Cette différence de situations entre les organismes chargés de la prestation complémentaire est enfin aggravée par les modalités de compensation des dépenses engagées au titre de la couverture maladie complémentaire. En effet, la présente loi précise que le fonds de financement de la CMU remboursera intégralement les dépenses effectuées par les caisses au titre de la prestation complémentaire. Par contre, les organismes de prestation complémentaire volontaire ne bénéficieront quant à eux que d'un forfait de 1 500 F annuels par contrat et cela quel que soit le montant réel des prestations fournies. Or, ces organismes sont en principe dans la même situation que les caisses puisque la loi n'établit pas de partition entre caisses et organismes privés chargés d'une prestation complémentaire en fonction du niveau de revenu des bénéficiaires de la CMU.
De plus, la différence de remboursement risque d'avoir de très lourdes conséquences sur l'équilibre de certains organismes spécialisés dans la couverture complémentaire de certaines professions. Certains organismes ont en effet d'ores et déjà une couverture complémentaire d'un coût plus élevé que ceux intervenant auprès des assurés du régime général. Tel est, par exemple, le cas de la CANAM, caisse des artisans et commerçants. L'intervention de la CMU ne pourra qu'accentuer encore cette inégalité quant au coût de la prestation complémentaire.
Il convient également de préciser que l'intervention des caisses primaires dans le secteur de la prestation complémentaire risque de ne pas inciter les caisses à contrôler les dépenses réalisées par les bénéficiaires de la CMU du fait de cette compensation intégrale de leur coût.
Enfin, il convient de souligner que l'affirmation du monopole des caisses sur la prestation de base peut être également interprétée comme un abus de position au sens du droit communautaire (art. 86 du traité).
En effet, en droit communautaire, une entreprise est constituée par « tout organisme exerçant une activité économique, indépendamment du statut juridique de cette entité et de son mode de fonctionnement ». Ainsi, la Cour de justice des Communautés européennes (CJCE) a reconnu la qualité d'entreprise à une association sans but lucratif dès lors qu'elle « participe à un échange de services économiques » (cf.
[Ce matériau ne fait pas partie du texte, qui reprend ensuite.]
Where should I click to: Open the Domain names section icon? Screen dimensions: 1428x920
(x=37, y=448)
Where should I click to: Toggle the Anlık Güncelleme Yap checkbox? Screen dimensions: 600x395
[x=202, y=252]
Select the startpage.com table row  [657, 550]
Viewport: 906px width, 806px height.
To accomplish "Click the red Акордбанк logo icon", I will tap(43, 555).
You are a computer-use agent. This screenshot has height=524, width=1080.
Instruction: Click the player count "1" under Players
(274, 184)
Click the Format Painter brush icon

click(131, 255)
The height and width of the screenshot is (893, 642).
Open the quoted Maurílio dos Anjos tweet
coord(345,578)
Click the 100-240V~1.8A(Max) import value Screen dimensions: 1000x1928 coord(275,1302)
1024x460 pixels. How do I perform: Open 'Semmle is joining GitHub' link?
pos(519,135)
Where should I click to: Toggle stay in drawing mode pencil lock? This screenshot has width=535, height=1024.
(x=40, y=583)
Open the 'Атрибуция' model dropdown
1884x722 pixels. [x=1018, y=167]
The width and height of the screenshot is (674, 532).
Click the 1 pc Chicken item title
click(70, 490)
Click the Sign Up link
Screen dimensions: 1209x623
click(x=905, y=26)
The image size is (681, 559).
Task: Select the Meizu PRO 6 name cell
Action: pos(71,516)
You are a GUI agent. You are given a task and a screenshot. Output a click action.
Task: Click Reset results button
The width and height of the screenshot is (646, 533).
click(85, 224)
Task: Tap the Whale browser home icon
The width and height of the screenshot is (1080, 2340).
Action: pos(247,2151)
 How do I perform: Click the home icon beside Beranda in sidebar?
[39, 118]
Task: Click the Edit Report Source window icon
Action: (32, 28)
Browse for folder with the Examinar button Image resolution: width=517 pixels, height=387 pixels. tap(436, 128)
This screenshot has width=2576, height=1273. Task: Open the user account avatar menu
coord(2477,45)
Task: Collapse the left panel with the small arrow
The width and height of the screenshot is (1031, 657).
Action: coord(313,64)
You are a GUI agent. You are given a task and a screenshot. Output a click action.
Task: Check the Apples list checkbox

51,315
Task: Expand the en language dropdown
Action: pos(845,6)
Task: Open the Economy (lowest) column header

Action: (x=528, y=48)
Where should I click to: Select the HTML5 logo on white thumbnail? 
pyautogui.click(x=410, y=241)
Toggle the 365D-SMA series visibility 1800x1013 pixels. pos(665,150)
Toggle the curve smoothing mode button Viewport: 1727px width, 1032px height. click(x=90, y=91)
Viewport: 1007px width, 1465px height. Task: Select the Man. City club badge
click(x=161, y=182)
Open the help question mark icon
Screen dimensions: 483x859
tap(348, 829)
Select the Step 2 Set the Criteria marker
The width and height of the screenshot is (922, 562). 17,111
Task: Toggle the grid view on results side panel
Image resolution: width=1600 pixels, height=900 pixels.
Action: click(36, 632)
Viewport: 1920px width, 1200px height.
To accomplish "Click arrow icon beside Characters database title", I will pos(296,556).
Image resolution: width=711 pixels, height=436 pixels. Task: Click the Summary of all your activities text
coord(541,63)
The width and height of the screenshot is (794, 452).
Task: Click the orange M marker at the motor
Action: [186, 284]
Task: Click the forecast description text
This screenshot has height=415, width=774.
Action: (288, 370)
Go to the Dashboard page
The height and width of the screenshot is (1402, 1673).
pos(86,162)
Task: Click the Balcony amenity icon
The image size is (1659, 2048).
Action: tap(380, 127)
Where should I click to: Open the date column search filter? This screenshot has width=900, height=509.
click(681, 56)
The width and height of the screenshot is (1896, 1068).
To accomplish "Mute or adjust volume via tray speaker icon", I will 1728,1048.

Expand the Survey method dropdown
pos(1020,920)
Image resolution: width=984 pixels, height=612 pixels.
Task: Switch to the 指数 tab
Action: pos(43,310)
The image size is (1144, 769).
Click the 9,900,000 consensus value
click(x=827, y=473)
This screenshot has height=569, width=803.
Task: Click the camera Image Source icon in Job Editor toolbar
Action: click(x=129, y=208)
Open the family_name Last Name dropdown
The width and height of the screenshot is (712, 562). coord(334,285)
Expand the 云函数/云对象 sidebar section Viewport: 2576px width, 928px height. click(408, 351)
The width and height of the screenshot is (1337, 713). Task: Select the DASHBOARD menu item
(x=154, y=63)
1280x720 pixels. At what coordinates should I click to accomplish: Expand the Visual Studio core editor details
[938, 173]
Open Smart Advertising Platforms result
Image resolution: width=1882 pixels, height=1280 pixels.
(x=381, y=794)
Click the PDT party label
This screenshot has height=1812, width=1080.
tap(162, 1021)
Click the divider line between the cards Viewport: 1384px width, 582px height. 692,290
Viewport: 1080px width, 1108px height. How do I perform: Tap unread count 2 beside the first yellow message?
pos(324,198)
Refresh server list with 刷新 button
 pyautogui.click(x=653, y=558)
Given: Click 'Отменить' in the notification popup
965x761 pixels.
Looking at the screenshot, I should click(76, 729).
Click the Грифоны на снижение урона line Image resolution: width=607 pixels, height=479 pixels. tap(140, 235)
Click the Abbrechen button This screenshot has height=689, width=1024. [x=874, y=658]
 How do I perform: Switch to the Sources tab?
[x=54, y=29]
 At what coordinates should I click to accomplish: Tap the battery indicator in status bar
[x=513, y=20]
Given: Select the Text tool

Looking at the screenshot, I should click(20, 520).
Déc. 29 octobre 1981, CVL/IV/29839, JOCE no L 370 du 28 décembre 1981).
En conséquence, l'intervention des caisses primaires d'assurance maladie dans le secteur concurrentielle de la prestation complémentaire conduirait, en cas d'action devant la CJCE, à les considérer comme des entreprises, alors même qu'elles ont un statut d'établissement public. La Cour a en effet appliqué ce raisonnement à plusieurs reprises concernant notamment la poste espagnole pourtant gérée en régie par l'Etat (Déc. 1er août 1990, JOCE no L 233 du 28 août 1990).
Or, aux termes de l'article 86 du traité de Rome, le fait pour une entreprise « d'exploiter de façon abusive une position dominante » se réalise notamment par les pratiques suivantes :
- imposer de façon directe ou indirecte des prix d'achat ou de vente ou d'autres conditions de transaction non équitables ;
- appliquer à l'égard de partenaires commerciaux des conditions inégales à des prestations équivalentes en leur infligeant de ce fait un désavantage dans la concurrence.
Le dispositif CMU précédemment décrit apparaît donc manifestement en contradiction avec les règles communautaires en matière de concurrence.